Third, on the issue of the "amount and substantiality of portion used" the Court wrote that "This factor neither weighs for nor against either party because, although Arriba did copy each of Kelly's images as a whole, it was reasonable to do so in light of Arriba's use of the images. It was necessary for Arriba to copy the entire image to allow users to recognize the image and decide whether to pursue more information about the image or the originating web site. If Arriba only copied part of the image, it would be more difficult to identify it, thereby reducing the usefulness of the visual search engine."

Finally, on the issue of the "effect of the use upon the potential market for or value of the copyrighted work", the Court wrote that "This last factor requires courts to consider ``not only the extent of market harm caused by the particular actions of the alleged infringer, but also `whether unrestricted and widespread conduct of the sort engaged in by the defendant ... would result in a substantially adverse impact on the potential market for the original.´ ´´ A transformative work is less likely to have an adverse impact on the market of the original than a work that merely supersedes the copyrighted work."

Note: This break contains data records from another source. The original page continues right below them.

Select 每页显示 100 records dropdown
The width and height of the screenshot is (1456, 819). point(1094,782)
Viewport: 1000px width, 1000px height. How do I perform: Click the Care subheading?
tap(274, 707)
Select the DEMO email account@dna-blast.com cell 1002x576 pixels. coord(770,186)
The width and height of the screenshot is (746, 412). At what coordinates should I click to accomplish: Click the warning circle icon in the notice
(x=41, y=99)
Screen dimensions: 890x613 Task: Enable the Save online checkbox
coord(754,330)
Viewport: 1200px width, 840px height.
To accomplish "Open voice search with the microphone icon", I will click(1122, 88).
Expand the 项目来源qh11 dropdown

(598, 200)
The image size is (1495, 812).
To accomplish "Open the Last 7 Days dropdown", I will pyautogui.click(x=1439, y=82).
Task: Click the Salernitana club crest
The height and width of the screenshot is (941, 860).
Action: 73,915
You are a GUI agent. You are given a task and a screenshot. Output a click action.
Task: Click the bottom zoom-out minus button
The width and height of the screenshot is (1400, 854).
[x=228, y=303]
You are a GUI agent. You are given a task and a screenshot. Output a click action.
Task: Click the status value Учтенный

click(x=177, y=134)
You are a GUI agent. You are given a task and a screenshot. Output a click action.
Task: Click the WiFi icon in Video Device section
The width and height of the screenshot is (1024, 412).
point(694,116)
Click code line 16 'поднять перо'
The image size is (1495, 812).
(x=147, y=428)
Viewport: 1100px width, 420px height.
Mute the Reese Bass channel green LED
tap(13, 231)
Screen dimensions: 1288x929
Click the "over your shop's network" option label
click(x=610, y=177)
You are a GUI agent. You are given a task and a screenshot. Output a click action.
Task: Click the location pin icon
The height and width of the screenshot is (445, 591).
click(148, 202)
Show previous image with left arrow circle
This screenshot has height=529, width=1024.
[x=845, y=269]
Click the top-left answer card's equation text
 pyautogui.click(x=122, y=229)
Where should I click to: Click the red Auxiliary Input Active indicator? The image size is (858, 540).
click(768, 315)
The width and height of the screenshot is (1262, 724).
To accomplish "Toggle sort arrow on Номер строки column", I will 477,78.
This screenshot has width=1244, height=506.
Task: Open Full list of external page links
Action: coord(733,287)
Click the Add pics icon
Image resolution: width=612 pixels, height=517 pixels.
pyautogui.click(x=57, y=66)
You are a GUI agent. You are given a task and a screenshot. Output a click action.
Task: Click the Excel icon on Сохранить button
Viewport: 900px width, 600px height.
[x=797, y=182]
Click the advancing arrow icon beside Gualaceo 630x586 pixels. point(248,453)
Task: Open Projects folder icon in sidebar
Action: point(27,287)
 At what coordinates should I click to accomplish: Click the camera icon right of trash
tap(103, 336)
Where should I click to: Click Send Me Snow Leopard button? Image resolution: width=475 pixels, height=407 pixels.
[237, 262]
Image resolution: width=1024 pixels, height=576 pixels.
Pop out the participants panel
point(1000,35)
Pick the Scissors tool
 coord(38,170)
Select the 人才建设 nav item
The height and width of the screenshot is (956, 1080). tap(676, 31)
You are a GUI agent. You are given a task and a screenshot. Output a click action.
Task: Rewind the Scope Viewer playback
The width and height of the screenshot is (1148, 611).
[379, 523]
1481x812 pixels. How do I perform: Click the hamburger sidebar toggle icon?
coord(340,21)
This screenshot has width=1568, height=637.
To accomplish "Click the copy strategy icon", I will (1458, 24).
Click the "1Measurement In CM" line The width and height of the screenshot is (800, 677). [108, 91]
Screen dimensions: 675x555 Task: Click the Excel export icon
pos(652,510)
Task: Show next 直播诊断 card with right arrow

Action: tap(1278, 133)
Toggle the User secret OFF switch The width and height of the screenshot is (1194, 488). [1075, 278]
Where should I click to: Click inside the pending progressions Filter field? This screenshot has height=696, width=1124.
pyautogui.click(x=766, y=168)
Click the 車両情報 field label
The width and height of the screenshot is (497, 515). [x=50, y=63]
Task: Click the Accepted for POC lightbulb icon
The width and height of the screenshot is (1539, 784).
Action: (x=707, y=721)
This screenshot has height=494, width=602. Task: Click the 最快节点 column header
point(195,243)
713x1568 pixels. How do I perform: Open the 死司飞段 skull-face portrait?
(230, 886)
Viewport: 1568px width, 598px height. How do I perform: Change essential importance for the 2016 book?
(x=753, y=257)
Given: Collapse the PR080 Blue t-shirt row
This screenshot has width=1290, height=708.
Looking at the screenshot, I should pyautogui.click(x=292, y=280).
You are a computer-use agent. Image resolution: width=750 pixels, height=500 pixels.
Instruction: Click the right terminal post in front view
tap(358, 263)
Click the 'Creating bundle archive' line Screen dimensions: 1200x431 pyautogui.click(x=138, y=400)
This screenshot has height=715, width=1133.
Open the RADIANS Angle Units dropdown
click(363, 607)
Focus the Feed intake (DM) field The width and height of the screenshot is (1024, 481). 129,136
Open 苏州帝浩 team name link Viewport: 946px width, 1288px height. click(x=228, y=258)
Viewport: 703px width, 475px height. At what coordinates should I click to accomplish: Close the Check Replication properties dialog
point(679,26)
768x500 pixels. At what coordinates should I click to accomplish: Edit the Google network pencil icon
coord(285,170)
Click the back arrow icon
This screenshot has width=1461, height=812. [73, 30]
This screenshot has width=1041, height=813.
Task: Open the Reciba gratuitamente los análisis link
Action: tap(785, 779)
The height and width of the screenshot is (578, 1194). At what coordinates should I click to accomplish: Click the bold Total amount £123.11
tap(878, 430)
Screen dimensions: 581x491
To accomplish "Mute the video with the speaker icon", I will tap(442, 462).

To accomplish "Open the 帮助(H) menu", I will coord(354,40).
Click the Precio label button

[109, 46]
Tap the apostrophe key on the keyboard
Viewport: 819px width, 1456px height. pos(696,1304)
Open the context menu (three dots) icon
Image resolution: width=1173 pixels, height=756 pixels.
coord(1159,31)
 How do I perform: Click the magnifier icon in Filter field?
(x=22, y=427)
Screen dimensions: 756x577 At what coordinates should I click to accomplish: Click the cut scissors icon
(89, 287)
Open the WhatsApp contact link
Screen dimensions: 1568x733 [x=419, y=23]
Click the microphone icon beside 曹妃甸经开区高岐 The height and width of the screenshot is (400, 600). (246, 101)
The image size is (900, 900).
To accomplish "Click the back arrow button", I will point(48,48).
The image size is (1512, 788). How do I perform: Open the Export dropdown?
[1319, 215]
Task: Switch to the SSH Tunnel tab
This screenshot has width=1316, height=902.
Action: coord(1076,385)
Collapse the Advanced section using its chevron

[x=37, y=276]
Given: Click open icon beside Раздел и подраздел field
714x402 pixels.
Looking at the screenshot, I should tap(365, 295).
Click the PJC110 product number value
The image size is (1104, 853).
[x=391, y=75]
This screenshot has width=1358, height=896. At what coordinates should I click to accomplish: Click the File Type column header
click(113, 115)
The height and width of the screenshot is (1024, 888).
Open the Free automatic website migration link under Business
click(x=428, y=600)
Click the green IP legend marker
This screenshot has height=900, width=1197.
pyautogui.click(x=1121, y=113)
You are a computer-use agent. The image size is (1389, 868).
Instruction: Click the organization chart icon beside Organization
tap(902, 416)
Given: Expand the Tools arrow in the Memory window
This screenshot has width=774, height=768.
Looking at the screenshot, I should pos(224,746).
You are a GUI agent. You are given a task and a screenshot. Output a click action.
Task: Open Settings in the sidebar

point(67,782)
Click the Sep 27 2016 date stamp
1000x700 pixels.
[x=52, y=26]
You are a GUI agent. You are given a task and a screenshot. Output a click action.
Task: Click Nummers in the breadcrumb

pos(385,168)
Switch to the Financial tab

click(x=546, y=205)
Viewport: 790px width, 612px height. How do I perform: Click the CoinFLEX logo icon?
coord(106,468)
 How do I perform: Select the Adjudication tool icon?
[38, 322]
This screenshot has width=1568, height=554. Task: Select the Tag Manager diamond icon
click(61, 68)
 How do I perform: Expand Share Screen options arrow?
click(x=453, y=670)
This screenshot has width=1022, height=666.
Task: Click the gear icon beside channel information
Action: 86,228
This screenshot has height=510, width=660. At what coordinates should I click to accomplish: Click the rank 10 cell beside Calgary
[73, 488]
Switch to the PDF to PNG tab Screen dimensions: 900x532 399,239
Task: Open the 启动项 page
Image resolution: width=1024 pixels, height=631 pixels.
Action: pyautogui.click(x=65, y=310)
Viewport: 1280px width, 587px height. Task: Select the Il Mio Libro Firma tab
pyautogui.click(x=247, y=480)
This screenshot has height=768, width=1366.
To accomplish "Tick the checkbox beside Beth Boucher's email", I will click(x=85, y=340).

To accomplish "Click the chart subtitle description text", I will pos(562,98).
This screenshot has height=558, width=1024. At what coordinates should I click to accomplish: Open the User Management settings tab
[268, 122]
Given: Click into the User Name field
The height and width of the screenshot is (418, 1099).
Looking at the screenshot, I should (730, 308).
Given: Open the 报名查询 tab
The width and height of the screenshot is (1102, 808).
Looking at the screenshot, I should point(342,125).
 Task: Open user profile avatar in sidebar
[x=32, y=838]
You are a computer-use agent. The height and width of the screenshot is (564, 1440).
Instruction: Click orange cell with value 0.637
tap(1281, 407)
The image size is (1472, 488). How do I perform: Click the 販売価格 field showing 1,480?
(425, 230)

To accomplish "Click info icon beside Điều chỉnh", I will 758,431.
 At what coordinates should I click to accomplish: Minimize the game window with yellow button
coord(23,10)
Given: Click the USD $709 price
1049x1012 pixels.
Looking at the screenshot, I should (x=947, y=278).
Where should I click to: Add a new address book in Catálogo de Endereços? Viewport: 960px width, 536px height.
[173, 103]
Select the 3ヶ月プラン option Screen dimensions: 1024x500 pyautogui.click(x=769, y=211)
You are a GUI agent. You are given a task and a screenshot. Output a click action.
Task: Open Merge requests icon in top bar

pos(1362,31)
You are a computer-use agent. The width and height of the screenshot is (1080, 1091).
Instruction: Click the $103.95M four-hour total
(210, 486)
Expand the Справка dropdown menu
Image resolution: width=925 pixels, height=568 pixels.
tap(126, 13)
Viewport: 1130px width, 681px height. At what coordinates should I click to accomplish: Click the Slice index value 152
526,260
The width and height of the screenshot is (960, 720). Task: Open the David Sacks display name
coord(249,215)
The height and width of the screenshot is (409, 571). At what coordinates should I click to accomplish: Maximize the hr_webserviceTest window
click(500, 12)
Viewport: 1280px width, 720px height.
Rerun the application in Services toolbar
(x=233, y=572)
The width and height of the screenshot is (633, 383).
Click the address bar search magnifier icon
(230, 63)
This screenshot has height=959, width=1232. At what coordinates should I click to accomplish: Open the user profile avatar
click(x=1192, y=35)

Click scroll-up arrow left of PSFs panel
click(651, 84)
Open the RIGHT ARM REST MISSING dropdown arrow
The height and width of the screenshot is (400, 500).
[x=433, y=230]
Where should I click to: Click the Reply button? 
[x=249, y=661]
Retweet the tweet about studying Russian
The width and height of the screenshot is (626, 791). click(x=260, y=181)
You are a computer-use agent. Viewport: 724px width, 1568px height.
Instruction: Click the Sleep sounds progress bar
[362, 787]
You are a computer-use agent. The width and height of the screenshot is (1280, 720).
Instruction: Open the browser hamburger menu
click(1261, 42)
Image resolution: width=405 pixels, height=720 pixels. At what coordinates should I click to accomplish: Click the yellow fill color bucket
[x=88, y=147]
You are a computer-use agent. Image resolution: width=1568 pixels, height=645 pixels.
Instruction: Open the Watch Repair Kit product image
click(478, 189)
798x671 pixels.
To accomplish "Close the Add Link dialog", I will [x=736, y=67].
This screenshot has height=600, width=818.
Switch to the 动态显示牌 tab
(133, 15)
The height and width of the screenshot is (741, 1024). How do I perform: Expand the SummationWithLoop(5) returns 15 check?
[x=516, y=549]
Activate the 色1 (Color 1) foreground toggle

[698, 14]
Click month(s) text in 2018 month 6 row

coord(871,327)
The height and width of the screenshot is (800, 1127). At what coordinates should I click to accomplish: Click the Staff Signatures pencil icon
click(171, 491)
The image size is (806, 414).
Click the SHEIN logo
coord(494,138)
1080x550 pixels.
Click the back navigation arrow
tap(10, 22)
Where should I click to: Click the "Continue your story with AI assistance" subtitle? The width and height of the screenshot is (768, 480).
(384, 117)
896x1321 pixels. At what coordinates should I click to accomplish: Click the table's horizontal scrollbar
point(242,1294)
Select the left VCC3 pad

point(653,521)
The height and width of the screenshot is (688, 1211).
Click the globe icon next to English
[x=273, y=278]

The Court reviewed the potential markets for Kelly's photographs, and concluded that "Arriba's creation and use of the thumbnails does not harm the market for or value of Kelly’s images. This factor weighs in favor of Arriba."

"Having considered the four fair use factors and found that two weigh in favor of Arriba, one is neutral, and one weighs slightly in favor of Kelly, we conclude that Arriba's use of Kelly's images as thumbnails in its search engine is a fair use." The Court thus held that "Arriba's reproduction of Kelly’s images for use as thumbnails in Arriba’s search engine is a fair use under the Copyright Act. However, we hold that the district court should not have reached whether Arriba’s display of Kelly’s full-sized images is a fair use because the parties never moved for summary judgment on this claim and Arriba never conceded the prima facie case as to the full-size images."

This case is Leslie Kelly, dba Les Kelly Publications, dba Les Kelly Enterprises, dba Show Me The Gold v. Arriba Soft Corporation, U.S. Court of Appeals for the 9th Circuit, App. Ct. No. 00-55521, an appeal from the U.S. District Court for the Central District of California, Judge Gary Taylor presiding, D.C. No. CV-99-00560-GLT.

Campbell v. Acuff-Rose. There was also some discussion of the 1994 opinion of the Supreme Court in Campbell v. Acuff-Rose Music, Inc., which is also published at 510 U.S. 569. On March 17, 1994, the Court issued its unanimous opinion allowing a copying of music in the form of a parody, under the fair use doctrine.

This was the dispute involving the hideous and commercial parody of Roy Obison's classic titled "Oh, Pretty Woman". The Court reversed the Court of Appeals, which had held that the defense of fair use was barred by the song's commercial character and excessive borrowing. The Supreme Court held that "a parody's commercial character is only one element to be weighed in a fair use enquiry, and that insufficient consideration was given to the nature of parody in weighing the degree of copying". It held for the infringer.

Google's MacGillivray pointed out that the defendant in that case, like Google, has a commercial purpose. The publishers' Adler responded that the present dispute is not a music parody case, but that Google's argument is a "parody of fair use".